The high-profile annulment of the 2017 Kenyan presidential election surprised many election watchers in Africa and across the globe. All elections suffer from challenges and irregularities, to varying degrees of seriousness, including poll worker error, acts of God, and violence, without these challenges necessarily changing the outcome of the vote or leading to a full annulment.

A decision to annul elections is one that should not be taken lightly as it can have serious consequences for democracy. Repeat elections impose unexpected costs on state budgets and candidates; the normal operation of legislatures and governments may be disrupted while a revote is organized; candidates may refuse to participate in the fresh elections, leading to a political crisis; repeat elections may themselves be subject to irregularities; or fewer voters may turn out on the new Election Day. Most concerning, however, is the potential for bad actors to use annulment of results (under the guise of ensuring “secure elections” or as redress for “widespread irregularities”) as a tool to disenfranchise voters.
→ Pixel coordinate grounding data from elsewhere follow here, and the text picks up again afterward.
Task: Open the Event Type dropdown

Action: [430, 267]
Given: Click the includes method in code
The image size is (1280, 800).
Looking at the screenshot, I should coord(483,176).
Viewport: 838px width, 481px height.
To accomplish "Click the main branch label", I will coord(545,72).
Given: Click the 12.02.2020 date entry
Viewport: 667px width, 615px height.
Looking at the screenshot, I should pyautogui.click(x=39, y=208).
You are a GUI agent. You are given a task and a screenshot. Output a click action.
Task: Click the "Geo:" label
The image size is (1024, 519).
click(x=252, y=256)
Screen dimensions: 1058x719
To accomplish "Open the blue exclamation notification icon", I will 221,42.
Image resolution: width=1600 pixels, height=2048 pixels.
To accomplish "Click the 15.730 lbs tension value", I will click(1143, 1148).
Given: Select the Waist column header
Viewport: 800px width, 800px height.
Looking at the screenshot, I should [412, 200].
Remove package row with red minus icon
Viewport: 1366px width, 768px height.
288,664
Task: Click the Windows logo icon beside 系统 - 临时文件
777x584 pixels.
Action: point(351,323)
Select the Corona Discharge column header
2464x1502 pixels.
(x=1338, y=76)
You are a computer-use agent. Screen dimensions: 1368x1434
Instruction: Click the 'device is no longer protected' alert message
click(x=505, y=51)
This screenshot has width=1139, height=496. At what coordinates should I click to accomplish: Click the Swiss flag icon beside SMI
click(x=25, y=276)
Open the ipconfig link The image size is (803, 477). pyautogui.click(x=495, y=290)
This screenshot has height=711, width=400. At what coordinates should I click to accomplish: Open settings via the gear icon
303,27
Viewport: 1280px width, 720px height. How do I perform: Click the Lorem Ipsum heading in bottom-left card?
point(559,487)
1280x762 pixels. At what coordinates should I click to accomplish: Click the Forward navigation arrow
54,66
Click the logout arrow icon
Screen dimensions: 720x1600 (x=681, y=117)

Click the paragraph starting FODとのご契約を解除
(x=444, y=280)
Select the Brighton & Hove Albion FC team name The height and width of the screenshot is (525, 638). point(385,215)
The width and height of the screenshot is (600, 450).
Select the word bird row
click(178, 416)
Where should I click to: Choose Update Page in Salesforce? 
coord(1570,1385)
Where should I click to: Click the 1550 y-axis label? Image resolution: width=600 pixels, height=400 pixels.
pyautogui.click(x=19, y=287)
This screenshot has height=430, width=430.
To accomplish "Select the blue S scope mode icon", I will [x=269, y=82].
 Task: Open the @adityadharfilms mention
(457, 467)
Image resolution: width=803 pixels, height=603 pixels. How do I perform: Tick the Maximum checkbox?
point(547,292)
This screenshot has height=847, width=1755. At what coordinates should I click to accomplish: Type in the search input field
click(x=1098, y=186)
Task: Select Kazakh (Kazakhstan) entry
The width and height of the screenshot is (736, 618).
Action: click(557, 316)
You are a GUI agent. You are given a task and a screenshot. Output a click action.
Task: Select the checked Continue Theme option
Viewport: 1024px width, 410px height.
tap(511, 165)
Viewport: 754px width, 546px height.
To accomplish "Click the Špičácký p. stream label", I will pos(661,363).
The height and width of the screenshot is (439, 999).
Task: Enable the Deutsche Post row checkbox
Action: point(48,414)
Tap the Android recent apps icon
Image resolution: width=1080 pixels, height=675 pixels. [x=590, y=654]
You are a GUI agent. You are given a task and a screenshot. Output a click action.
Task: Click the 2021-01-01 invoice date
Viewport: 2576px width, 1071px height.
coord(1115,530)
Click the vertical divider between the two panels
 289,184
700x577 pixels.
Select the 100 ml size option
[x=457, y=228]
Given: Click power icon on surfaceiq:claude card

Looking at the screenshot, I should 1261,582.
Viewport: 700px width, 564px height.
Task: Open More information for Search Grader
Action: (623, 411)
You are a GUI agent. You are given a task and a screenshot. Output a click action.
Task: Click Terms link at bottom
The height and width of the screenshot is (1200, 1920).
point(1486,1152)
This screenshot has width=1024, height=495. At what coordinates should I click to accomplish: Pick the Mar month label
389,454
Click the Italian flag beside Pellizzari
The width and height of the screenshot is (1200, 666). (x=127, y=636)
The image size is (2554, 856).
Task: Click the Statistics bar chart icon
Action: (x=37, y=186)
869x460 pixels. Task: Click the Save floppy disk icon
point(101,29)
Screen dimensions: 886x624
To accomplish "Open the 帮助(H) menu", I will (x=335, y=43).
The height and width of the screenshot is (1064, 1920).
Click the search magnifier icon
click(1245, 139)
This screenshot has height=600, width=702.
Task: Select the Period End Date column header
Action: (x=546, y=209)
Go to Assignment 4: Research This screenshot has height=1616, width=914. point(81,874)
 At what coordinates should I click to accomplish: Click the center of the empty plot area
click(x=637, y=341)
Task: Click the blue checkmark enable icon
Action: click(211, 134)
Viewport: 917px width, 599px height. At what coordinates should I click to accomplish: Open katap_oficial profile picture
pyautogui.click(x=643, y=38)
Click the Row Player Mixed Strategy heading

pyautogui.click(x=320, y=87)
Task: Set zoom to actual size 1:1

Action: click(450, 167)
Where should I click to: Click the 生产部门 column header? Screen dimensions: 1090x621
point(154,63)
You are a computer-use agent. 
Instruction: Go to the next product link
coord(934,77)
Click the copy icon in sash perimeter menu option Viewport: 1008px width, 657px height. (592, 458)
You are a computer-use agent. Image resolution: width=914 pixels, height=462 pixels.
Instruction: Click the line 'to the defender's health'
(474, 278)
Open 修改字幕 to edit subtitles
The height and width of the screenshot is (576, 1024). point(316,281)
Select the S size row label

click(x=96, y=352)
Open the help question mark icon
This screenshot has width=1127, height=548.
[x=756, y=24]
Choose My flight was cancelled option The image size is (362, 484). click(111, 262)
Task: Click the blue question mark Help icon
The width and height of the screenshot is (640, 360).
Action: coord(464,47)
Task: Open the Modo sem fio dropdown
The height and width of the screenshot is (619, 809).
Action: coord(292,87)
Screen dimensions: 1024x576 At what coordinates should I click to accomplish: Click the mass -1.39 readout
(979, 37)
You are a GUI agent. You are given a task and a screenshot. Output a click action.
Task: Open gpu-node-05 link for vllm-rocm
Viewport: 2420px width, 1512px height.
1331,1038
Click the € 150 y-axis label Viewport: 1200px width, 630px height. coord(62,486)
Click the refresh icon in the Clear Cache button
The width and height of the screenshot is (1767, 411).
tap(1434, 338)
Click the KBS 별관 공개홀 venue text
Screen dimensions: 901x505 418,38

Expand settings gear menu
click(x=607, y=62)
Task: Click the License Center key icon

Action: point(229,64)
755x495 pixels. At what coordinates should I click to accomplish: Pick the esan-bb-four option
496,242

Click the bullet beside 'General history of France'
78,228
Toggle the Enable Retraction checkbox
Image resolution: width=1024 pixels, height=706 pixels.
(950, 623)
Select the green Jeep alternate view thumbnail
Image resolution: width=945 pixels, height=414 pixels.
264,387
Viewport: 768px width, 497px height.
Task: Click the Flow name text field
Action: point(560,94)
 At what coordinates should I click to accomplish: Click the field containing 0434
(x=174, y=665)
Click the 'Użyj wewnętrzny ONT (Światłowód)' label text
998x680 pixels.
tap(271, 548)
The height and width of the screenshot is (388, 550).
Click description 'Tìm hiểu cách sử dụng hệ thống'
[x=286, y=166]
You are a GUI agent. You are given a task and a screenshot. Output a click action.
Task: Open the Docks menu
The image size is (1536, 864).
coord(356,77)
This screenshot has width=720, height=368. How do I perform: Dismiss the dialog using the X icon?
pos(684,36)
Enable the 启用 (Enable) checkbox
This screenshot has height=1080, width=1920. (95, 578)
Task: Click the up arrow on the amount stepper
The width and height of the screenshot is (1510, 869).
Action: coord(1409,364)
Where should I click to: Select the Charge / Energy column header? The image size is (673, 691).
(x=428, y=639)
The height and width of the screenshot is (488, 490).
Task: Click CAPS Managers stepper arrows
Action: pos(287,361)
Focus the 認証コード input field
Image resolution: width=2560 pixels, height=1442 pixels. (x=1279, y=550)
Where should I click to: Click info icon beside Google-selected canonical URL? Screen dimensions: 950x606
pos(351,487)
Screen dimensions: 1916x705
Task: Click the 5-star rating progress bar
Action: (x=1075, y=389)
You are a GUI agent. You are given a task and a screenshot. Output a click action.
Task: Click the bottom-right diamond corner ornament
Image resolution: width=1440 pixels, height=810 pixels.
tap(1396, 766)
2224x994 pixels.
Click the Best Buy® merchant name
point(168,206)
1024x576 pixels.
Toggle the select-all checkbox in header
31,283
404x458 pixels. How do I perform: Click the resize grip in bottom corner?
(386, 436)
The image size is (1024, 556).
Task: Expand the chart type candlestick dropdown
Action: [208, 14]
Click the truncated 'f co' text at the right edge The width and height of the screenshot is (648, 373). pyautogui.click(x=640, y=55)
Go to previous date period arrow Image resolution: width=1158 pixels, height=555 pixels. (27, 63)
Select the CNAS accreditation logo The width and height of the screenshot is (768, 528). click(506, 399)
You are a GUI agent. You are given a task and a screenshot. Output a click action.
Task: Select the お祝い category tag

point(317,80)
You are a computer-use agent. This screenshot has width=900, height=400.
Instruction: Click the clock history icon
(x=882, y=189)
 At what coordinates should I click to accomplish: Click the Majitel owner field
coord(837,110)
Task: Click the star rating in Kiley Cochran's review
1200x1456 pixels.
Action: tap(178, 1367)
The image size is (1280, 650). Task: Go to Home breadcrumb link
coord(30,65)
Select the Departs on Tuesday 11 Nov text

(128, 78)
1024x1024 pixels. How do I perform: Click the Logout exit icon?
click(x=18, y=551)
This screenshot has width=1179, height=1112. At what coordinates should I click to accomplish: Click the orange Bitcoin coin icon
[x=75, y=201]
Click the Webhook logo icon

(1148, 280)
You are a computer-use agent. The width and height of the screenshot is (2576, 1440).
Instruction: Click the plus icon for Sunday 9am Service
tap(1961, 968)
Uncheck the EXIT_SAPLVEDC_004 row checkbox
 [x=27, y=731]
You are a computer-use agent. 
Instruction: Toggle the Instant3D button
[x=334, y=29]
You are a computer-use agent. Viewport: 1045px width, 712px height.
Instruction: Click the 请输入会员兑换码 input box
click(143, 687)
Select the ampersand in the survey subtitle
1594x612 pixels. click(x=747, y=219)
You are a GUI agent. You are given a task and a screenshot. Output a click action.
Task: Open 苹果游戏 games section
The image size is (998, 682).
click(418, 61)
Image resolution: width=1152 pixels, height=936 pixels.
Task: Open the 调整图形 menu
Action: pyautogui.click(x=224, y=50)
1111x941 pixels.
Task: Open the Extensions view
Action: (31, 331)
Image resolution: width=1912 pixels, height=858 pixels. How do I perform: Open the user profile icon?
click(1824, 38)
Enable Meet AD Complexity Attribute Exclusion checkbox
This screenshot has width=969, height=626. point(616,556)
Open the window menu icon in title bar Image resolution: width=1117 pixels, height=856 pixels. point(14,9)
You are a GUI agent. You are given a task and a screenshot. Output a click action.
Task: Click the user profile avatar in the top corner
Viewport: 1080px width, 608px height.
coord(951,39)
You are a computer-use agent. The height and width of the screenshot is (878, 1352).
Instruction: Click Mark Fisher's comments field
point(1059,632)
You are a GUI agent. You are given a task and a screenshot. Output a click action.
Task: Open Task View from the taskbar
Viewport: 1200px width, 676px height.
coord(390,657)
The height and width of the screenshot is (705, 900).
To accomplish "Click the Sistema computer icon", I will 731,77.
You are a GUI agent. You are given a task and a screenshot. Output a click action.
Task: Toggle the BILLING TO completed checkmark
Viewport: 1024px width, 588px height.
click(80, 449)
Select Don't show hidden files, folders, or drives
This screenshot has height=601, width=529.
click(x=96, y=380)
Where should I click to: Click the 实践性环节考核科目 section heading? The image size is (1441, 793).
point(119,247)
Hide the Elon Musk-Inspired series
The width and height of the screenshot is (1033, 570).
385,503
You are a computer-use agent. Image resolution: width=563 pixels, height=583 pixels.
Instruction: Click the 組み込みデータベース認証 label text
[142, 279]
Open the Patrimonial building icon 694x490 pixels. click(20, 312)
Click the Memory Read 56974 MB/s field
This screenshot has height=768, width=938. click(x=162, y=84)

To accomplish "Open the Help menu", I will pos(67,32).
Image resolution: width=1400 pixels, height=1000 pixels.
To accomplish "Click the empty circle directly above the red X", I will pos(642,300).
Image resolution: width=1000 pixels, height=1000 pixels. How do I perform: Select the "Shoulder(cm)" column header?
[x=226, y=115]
This raises an important question, which has not been closely examined: under what circumstances is it appropriate to annul election results? And what evidence should be required before an annulment is ordered?

The answer to this question is not straightforward. In some contexts, there may be a readily quantifiable number of votes affected by a particular irregularity, and most countries have laws outlining whether or not to annul results in these cases. However, threats of violence, interference by the institution organizing the election, vulnerabilities in the voter registration or candidate nomination process, cyberattacks, or disinformation shape elections and the choices made by voters that may be challenging to quantify. These tactics may lead to decreased voter turnout, disenfranchisement, and altered voter impressions.

In these instances, if an election annulment is sought, there must be predetermined methods in place to determine if annulment of the result in appropriate. Clearly defined structures and processes are essential to ensuring annulments are not misused.

A forthcoming International Foundation for Electoral Systems research paper outlines various legal approaches to election annulments, explores different grounds for annulment, and outlines procedural considerations for courts and adjudicators when determining whether to annul an election result, drawing on international principles and global jurisprudence.